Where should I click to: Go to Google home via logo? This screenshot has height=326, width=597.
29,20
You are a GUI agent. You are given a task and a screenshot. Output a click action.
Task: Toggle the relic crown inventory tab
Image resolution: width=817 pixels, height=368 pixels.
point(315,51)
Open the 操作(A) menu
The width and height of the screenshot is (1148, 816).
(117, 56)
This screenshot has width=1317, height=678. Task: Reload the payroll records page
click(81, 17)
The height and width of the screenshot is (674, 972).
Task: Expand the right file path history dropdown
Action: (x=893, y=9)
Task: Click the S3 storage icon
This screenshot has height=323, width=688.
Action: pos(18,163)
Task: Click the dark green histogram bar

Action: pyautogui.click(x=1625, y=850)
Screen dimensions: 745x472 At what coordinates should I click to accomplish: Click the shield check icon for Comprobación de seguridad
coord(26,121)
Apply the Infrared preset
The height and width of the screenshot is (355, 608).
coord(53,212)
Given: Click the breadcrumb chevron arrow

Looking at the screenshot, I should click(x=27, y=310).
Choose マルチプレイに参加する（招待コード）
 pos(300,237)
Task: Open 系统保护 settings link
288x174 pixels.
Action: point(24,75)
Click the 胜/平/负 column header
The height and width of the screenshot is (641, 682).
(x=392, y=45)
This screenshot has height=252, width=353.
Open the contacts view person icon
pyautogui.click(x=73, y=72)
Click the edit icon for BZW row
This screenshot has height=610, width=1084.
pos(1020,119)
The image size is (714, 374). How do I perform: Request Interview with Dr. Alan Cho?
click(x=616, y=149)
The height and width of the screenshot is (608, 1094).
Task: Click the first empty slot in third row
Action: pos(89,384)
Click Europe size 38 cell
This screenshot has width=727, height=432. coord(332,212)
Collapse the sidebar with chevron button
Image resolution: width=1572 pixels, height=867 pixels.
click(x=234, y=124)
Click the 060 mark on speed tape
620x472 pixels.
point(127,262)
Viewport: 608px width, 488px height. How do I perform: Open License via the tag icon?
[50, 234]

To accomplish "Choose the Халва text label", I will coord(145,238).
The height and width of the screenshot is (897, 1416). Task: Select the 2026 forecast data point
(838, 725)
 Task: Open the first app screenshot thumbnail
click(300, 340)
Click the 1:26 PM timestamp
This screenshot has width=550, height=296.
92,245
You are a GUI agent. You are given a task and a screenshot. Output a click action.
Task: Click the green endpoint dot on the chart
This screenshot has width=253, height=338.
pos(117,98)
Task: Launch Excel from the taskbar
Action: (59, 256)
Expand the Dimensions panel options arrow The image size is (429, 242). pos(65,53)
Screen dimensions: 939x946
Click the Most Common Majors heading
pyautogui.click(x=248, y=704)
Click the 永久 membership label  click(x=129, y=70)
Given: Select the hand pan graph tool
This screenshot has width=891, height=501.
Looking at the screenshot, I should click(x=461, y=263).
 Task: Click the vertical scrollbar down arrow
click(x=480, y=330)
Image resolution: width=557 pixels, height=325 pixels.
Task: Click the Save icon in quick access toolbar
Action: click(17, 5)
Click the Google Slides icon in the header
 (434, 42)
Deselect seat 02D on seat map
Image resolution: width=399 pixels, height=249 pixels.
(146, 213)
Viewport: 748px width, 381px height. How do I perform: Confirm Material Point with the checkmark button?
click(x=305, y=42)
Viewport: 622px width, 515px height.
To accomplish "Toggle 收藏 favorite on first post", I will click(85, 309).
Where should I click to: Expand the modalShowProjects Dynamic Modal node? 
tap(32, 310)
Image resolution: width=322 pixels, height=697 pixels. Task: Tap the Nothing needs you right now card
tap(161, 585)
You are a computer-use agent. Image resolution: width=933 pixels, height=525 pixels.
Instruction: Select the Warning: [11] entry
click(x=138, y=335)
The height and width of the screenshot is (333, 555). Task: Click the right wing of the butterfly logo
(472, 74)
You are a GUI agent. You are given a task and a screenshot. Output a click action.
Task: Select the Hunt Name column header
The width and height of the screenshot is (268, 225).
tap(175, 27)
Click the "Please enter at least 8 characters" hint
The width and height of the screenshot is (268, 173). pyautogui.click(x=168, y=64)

——

AIM OF THE EXERCISE =>
Give again the rows exactly as they appear, starting with the line that contains "Task: Open the" and going on through the line that contains "Looking at the screenshot, I should click(x=461, y=263).", both included.

CORRECT ANSWER =>
 Task: Open the first app screenshot thumbnail
click(300, 340)
Click the 1:26 PM timestamp
This screenshot has width=550, height=296.
92,245
You are a GUI agent. You are given a task and a screenshot. Output a click action.
Task: Click the green endpoint dot on the chart
This screenshot has width=253, height=338.
pos(117,98)
Task: Launch Excel from the taskbar
Action: (59, 256)
Expand the Dimensions panel options arrow The image size is (429, 242). pos(65,53)
Screen dimensions: 939x946
Click the Most Common Majors heading
pyautogui.click(x=248, y=704)
Click the 永久 membership label  click(x=129, y=70)
Given: Select the hand pan graph tool
This screenshot has width=891, height=501.
Looking at the screenshot, I should click(x=461, y=263).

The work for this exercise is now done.